Task to carry out
Would you please copy every line from the records that contains the word "agent"?

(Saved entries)
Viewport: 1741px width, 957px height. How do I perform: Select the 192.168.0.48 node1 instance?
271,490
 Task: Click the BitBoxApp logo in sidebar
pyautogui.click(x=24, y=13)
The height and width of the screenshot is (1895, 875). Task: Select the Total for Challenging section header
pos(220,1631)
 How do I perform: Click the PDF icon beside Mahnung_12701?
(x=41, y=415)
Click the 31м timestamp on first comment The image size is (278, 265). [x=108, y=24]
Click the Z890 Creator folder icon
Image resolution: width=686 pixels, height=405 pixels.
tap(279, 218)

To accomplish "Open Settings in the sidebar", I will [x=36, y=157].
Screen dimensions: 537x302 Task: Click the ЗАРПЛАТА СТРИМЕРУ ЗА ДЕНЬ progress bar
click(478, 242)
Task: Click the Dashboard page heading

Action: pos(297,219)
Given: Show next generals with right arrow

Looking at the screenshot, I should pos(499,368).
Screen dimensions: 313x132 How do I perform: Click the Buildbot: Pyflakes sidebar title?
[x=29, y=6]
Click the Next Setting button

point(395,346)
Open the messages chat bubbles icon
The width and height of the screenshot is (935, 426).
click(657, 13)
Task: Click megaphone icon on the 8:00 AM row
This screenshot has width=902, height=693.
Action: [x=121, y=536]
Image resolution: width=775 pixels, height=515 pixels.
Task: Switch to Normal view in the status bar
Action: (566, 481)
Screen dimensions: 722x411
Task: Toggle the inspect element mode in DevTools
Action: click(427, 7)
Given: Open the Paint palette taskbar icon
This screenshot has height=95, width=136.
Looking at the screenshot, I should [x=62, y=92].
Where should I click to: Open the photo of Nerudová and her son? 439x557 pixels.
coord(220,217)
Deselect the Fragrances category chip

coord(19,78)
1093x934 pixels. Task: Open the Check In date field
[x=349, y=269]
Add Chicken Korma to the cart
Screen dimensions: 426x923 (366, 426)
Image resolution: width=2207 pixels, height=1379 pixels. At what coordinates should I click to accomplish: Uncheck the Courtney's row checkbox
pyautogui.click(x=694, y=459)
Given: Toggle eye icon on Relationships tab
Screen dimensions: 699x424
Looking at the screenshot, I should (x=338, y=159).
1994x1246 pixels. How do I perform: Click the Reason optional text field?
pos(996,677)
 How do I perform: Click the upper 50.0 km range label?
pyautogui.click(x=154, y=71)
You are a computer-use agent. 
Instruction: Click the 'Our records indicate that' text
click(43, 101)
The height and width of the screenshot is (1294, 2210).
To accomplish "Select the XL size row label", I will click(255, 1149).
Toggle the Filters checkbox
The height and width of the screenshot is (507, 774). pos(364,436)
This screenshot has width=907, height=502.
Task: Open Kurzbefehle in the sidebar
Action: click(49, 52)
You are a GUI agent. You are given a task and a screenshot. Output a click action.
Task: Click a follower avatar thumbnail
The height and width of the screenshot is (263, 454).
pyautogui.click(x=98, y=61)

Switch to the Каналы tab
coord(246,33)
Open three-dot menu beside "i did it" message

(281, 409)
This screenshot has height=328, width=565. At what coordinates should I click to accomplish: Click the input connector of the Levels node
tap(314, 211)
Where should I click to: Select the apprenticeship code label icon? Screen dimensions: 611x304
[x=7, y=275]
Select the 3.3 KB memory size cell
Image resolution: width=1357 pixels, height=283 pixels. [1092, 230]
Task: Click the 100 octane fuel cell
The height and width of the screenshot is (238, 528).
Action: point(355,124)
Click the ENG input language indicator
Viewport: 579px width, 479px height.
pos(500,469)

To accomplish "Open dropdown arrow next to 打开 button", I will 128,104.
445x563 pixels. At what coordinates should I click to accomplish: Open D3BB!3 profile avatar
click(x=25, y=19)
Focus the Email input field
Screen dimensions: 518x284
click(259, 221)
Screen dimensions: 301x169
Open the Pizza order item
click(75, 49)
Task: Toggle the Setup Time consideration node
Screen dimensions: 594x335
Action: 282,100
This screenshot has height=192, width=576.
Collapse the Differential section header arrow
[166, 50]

Answer box
You are a computer-use agent. 
You are a GUI agent. You are given a task and a screenshot. Output a click action.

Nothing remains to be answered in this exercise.